---------- Records to use
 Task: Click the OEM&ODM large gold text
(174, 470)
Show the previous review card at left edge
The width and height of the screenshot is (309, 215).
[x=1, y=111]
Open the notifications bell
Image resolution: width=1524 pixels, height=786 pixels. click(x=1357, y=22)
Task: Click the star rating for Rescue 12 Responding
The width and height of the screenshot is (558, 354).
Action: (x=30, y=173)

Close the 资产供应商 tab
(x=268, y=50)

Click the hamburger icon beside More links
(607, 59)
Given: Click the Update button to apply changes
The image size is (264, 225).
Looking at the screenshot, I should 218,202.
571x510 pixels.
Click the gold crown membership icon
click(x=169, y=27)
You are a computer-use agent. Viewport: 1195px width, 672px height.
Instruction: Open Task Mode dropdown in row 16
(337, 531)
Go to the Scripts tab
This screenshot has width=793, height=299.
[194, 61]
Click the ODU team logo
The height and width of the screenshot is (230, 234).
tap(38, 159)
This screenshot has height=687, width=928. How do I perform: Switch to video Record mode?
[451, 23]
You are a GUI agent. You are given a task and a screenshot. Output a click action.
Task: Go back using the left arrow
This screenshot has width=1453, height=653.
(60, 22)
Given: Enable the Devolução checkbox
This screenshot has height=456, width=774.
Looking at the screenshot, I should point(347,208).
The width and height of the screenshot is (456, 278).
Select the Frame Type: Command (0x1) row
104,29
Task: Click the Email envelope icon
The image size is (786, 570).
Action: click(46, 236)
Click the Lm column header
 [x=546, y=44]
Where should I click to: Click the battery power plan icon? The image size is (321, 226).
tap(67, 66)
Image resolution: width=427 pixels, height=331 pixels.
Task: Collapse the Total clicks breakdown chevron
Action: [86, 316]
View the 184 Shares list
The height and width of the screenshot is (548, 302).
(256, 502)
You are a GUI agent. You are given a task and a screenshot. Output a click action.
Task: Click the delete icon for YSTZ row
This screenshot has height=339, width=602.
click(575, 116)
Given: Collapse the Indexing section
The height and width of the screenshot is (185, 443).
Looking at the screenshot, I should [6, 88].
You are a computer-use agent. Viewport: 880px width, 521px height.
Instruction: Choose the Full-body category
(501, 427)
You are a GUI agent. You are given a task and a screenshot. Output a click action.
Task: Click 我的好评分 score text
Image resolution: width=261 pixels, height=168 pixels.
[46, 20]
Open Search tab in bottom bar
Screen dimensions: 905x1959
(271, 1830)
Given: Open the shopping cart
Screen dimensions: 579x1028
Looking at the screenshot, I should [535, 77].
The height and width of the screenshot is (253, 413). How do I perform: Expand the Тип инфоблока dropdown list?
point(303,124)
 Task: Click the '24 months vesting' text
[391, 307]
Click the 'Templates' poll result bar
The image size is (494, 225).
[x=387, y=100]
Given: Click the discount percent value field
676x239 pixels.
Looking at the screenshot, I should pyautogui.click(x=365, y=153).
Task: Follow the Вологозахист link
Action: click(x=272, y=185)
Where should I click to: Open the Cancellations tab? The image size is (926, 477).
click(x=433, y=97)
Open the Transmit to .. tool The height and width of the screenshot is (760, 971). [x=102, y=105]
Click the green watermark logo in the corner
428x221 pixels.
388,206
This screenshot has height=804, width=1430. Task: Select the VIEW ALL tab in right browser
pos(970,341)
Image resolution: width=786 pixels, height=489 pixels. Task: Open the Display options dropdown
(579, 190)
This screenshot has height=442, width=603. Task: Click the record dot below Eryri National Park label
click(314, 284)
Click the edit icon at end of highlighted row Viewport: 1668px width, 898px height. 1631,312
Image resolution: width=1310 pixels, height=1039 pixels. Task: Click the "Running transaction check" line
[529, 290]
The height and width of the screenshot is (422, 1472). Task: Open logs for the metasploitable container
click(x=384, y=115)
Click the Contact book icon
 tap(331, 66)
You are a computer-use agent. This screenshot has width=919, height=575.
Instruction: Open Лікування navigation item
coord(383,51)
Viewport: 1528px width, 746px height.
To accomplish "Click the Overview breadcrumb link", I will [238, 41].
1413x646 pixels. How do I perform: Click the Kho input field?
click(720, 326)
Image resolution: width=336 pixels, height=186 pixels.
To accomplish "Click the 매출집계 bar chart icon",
--------------------
- Task to carry out:
The whole of the data must be given back word for word.

- Written answer:
 Task: Click the OEM&ODM large gold text
(174, 470)
Show the previous review card at left edge
The width and height of the screenshot is (309, 215).
[x=1, y=111]
Open the notifications bell
Image resolution: width=1524 pixels, height=786 pixels. click(x=1357, y=22)
Task: Click the star rating for Rescue 12 Responding
The width and height of the screenshot is (558, 354).
Action: (x=30, y=173)

Close the 资产供应商 tab
(x=268, y=50)

Click the hamburger icon beside More links
(607, 59)
Given: Click the Update button to apply changes
The image size is (264, 225).
Looking at the screenshot, I should 218,202.
571x510 pixels.
Click the gold crown membership icon
click(x=169, y=27)
You are a computer-use agent. Viewport: 1195px width, 672px height.
Instruction: Open Task Mode dropdown in row 16
(337, 531)
Go to the Scripts tab
This screenshot has width=793, height=299.
[194, 61]
Click the ODU team logo
The height and width of the screenshot is (230, 234).
tap(38, 159)
This screenshot has height=687, width=928. How do I perform: Switch to video Record mode?
[451, 23]
You are a GUI agent. You are given a task and a screenshot. Output a click action.
Task: Go back using the left arrow
This screenshot has width=1453, height=653.
(60, 22)
Given: Enable the Devolução checkbox
This screenshot has height=456, width=774.
Looking at the screenshot, I should point(347,208).
The width and height of the screenshot is (456, 278).
Select the Frame Type: Command (0x1) row
104,29
Task: Click the Email envelope icon
The image size is (786, 570).
Action: click(46, 236)
Click the Lm column header
 [x=546, y=44]
Where should I click to: Click the battery power plan icon? The image size is (321, 226).
tap(67, 66)
Image resolution: width=427 pixels, height=331 pixels.
Task: Collapse the Total clicks breakdown chevron
Action: [86, 316]
View the 184 Shares list
The height and width of the screenshot is (548, 302).
(256, 502)
You are a GUI agent. You are given a task and a screenshot. Output a click action.
Task: Click the delete icon for YSTZ row
This screenshot has height=339, width=602.
click(575, 116)
Given: Collapse the Indexing section
The height and width of the screenshot is (185, 443).
Looking at the screenshot, I should [6, 88].
You are a computer-use agent. Viewport: 880px width, 521px height.
Instruction: Choose the Full-body category
(501, 427)
You are a GUI agent. You are given a task and a screenshot. Output a click action.
Task: Click 我的好评分 score text
Image resolution: width=261 pixels, height=168 pixels.
[46, 20]
Open Search tab in bottom bar
Screen dimensions: 905x1959
(271, 1830)
Given: Open the shopping cart
Screen dimensions: 579x1028
Looking at the screenshot, I should [535, 77].
The height and width of the screenshot is (253, 413). How do I perform: Expand the Тип инфоблока dropdown list?
point(303,124)
 Task: Click the '24 months vesting' text
[391, 307]
Click the 'Templates' poll result bar
The image size is (494, 225).
[x=387, y=100]
Given: Click the discount percent value field
676x239 pixels.
Looking at the screenshot, I should pyautogui.click(x=365, y=153).
Task: Follow the Вологозахист link
Action: click(x=272, y=185)
Where should I click to: Open the Cancellations tab? The image size is (926, 477).
click(x=433, y=97)
Open the Transmit to .. tool The height and width of the screenshot is (760, 971). [x=102, y=105]
Click the green watermark logo in the corner
428x221 pixels.
388,206
This screenshot has height=804, width=1430. Task: Select the VIEW ALL tab in right browser
pos(970,341)
Image resolution: width=786 pixels, height=489 pixels. Task: Open the Display options dropdown
(579, 190)
This screenshot has height=442, width=603. Task: Click the record dot below Eryri National Park label
click(314, 284)
Click the edit icon at end of highlighted row Viewport: 1668px width, 898px height. 1631,312
Image resolution: width=1310 pixels, height=1039 pixels. Task: Click the "Running transaction check" line
[529, 290]
The height and width of the screenshot is (422, 1472). Task: Open logs for the metasploitable container
click(x=384, y=115)
Click the Contact book icon
 tap(331, 66)
You are a computer-use agent. This screenshot has width=919, height=575.
Instruction: Open Лікування navigation item
coord(383,51)
Viewport: 1528px width, 746px height.
To accomplish "Click the Overview breadcrumb link", I will [238, 41].
1413x646 pixels. How do I perform: Click the Kho input field?
click(720, 326)
Image resolution: width=336 pixels, height=186 pixels.
To accomplish "Click the 매출집계 bar chart icon",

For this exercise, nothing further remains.